¿Qué es el amor?



La palabra amor es polisémica, tiene muchos significados, y además puede estar dirigida a "objetos" muy diversos, decimos con ella cosas tan dispares como "hacer el amor", "amor a la patria" y "amor a Dios". Estamos pues, obligados a delimitar el tema. Hablaremos del amor en tres facetas: erotismo, enamoramiento y amor propiamente dicho. Se corresponderían con tres niveles ascendentes de sentimientos: los sentimientos sensoriales, los vitales y los psíquicos.
Eros, en la mitología griega, es el más antiguo de todos los dioses porque no tiene ni padre ni madre. Así lo dice Platón en 'El banquete' cuando Fedro expone su discurso en aquella reunión. Lo mítico esconde siempre una significación profunda y en este caso se sugiere que Eros está en el origen de todo, sería una especie de potencia universal. Sin entrar en detalles, la mayoría estaremos de acuerdo que el erotismo, la atracción sexual instintiva entre un hombre y una mujer es el principio y la causa de la generación. Existimos por Eros, existimos por amor.

Este amor sensorial, erótico, ha mantenido siempre, al menos en nuestra cultura, una posición problemática. Por un lado ha sido demonizado, tachado de impuro, considerado enemigo del alma —recuerdo aquello que me enseñaron a recitar de pequeño, cuando aún en mi inocencia no podía entender su significado: "Los enemigos del alma son tres: el mundo, el demonio y la carne"—. Por otro lado, ha sido ensalzado, considerado esencial y prioritario para la salud psíquica y la felicidad —sólo hay que recordar al viejo Freud y su psicoanálisis que tanta influencia sigue ejerciendo—. Creo que ha ocurrido lo que tantas veces, hemos pasado de un extremo al otro por la maldita ley del péndulo. Lo que está por llegar es el equilibrio, la síntesis, la mesura, la distancia adecuada.

El erotismo, como todo lo placentero, puede convertirse en objeto de adicción. Y la adicción es siempre limitadora, merma nuestra libertad y condiciona negativamente nuestro crecimiento como personas. Hay una adicción al sexo que es toda una patología en ascenso y que padecen cada vez más individuos en nuestra sociedad. Y hay un pansexualismo cultural que banaliza todo el amor y que es toda una patología social. Es obvio que el erotismo, el "amor" exclusivamente sensual, puede darse solo, sin que se acompañe de otro tipo de amor, esto es, sin que haya enamoramiento, ni amistad, ni mucho menos espiritualidad alguna.

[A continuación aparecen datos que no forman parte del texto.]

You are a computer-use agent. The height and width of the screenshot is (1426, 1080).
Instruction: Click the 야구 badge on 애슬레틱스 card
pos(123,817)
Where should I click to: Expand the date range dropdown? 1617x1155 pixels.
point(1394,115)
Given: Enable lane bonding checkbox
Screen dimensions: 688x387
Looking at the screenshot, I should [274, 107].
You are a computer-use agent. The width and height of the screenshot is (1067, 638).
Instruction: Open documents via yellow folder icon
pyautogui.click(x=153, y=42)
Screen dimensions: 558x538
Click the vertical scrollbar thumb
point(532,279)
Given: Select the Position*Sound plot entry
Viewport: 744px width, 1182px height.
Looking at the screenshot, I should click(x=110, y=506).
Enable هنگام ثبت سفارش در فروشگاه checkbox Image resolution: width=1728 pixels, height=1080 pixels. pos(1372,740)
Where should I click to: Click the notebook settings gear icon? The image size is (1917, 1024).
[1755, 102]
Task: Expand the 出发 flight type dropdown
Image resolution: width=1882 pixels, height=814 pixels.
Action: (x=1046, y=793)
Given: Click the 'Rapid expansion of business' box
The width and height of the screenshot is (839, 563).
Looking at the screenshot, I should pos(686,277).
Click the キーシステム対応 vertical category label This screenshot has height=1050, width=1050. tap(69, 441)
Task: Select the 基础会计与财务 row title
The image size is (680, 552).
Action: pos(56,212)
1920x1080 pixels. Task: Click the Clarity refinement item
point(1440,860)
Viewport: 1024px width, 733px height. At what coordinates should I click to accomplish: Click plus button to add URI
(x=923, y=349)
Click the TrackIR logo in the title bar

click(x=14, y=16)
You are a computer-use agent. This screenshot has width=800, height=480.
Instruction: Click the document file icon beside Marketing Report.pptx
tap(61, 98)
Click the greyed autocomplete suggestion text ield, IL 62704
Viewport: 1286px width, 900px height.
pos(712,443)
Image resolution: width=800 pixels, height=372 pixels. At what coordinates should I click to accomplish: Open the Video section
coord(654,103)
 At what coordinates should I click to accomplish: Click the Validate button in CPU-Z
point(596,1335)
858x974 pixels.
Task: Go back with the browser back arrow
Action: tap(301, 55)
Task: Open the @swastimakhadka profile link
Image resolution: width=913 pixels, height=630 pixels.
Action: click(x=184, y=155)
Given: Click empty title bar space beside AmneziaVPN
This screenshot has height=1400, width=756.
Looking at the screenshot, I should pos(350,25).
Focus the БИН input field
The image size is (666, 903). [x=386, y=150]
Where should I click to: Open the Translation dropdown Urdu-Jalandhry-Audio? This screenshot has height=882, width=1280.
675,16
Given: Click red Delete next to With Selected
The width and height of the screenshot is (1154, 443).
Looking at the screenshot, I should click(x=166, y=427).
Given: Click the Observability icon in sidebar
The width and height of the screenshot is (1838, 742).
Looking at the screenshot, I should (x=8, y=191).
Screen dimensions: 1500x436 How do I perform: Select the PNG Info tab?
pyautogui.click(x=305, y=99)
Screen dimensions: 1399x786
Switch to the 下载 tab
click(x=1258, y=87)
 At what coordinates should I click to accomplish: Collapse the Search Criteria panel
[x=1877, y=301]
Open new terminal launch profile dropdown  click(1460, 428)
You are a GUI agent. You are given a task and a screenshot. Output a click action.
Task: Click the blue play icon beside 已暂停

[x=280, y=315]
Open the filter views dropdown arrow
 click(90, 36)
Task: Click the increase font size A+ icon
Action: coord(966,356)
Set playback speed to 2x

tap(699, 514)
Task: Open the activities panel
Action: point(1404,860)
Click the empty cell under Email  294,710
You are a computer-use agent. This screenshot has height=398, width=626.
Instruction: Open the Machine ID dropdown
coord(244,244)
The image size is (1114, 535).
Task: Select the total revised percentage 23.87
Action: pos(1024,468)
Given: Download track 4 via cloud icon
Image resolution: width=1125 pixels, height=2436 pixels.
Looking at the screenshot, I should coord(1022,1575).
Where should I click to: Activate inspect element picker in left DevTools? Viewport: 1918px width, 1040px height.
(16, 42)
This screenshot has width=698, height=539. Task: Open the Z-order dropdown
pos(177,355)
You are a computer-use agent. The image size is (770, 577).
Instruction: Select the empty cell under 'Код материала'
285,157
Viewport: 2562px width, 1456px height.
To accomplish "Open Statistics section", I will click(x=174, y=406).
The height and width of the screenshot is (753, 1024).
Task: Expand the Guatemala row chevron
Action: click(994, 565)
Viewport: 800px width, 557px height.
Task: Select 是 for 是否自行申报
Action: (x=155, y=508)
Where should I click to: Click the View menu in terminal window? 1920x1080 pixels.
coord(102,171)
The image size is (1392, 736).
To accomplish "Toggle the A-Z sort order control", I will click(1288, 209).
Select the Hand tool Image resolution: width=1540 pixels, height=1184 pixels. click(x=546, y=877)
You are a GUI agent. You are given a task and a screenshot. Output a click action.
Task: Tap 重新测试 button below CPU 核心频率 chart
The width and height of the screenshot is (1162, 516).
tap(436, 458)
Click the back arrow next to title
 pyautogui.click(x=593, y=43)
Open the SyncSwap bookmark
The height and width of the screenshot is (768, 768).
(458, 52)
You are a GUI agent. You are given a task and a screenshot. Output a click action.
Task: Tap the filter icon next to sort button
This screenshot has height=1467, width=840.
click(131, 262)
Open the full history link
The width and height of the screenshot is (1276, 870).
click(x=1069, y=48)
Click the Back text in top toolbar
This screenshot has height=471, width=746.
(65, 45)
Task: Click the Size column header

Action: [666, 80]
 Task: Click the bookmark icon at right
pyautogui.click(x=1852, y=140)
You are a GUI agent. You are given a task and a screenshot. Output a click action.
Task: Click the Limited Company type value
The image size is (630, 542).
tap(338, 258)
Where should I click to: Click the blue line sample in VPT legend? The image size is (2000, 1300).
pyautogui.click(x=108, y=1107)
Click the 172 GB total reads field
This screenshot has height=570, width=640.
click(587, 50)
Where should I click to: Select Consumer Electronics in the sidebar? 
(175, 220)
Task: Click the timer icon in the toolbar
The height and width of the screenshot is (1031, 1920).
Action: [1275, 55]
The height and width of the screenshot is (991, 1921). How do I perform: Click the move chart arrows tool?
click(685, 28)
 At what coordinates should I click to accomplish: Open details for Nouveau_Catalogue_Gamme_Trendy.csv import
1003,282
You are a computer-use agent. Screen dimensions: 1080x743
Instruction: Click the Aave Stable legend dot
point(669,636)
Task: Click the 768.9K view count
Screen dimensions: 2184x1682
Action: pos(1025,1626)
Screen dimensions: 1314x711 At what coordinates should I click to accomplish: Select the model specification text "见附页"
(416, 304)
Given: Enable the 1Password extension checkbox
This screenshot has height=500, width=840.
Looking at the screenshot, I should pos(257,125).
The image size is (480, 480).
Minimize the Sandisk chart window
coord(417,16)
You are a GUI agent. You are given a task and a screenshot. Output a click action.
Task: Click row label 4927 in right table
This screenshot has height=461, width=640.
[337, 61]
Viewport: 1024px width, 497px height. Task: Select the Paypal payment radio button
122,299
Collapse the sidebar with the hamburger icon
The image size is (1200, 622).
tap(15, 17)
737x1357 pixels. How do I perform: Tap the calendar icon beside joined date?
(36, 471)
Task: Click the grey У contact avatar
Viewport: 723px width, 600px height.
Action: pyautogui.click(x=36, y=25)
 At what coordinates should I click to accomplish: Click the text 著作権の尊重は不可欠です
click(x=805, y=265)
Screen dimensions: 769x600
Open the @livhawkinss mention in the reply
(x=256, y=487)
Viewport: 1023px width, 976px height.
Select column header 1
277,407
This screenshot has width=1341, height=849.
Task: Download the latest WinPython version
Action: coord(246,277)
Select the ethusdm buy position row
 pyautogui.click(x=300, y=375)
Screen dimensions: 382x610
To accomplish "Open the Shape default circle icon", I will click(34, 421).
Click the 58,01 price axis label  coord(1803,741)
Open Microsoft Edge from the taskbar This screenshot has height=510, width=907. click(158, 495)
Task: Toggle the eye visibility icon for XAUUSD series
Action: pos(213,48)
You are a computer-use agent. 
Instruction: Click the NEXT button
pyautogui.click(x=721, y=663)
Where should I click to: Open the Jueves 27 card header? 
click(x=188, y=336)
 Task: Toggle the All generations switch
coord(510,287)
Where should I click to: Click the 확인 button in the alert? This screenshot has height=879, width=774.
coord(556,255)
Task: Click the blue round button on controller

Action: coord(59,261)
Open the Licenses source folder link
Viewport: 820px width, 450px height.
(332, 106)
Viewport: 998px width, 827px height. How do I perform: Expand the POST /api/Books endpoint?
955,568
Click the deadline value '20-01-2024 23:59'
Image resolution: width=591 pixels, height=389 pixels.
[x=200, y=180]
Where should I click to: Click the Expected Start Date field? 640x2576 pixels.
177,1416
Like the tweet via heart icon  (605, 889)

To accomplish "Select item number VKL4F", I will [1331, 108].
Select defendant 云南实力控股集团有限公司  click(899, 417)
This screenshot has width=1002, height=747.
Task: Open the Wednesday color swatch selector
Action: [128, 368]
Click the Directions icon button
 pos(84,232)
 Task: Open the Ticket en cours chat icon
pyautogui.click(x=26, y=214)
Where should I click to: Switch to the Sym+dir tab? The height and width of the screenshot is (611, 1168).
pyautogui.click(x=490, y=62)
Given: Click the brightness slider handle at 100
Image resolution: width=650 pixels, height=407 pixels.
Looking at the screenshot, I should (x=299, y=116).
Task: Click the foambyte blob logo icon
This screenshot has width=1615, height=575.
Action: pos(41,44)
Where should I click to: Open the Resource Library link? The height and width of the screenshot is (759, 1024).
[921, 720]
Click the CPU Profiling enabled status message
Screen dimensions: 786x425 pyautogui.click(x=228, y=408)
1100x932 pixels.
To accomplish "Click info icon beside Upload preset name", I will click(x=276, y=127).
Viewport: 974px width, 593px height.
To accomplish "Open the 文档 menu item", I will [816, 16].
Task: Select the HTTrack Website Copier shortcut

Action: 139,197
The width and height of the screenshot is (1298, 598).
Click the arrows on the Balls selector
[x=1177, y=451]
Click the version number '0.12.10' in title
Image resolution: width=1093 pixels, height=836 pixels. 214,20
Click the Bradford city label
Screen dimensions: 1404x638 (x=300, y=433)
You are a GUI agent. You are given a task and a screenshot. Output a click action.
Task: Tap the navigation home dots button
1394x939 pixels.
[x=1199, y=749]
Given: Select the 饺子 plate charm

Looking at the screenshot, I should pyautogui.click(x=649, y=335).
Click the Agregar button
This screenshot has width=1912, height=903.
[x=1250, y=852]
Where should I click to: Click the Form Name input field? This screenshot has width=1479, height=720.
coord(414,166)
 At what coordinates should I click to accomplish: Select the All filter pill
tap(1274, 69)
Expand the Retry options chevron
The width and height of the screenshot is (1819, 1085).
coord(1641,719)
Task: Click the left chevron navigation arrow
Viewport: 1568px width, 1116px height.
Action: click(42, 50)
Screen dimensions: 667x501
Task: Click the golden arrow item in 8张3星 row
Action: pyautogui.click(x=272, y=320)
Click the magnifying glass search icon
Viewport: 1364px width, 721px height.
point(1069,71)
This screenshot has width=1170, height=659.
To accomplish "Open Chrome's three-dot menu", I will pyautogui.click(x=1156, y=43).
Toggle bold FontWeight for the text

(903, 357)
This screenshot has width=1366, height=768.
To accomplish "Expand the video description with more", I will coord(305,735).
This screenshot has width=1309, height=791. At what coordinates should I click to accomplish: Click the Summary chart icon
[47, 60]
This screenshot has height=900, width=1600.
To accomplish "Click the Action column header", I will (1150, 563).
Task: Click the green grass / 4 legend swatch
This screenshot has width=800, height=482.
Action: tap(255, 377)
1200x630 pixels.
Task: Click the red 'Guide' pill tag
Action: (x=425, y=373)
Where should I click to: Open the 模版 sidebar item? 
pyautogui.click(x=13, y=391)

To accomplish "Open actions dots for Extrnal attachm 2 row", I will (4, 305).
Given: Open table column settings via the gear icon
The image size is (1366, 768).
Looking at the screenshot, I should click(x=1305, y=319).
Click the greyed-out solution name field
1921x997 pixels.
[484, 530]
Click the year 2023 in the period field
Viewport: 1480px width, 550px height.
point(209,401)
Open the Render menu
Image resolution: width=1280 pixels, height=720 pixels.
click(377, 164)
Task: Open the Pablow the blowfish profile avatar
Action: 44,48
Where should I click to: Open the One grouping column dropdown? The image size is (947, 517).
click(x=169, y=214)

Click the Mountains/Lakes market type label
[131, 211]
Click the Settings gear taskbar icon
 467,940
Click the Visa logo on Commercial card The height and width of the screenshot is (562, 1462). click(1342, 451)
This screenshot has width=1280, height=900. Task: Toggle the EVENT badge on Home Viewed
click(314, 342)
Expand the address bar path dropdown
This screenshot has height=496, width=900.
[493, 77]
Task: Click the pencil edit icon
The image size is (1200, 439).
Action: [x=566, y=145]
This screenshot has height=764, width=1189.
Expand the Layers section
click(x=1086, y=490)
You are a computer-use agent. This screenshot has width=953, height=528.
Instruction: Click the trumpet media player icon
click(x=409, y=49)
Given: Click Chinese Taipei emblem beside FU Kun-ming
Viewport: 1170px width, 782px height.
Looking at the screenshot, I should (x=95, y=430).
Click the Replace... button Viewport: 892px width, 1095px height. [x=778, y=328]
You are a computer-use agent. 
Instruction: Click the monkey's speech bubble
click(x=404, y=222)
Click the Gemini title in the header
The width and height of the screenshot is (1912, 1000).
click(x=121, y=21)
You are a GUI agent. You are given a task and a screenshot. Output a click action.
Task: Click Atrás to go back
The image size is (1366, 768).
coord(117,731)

Pero también resulta obvio que el erotismo puede integrarse con los otros tipos de amor, y cuando esto ocurre es más, mucho más. Nuestra sociedad al fomentar desmesuradamente el erotismo tiende a la disociación del amor. Esto es mucho más fácil de encontrar en los hombres, lo que probablemente obedezca a razones de toda índole, incluidas las biológicas. Creo que en las últimas décadas, por un mal entendido afán de igualación, muchas mujeres caminan desgraciadamente por el mismo derrotero.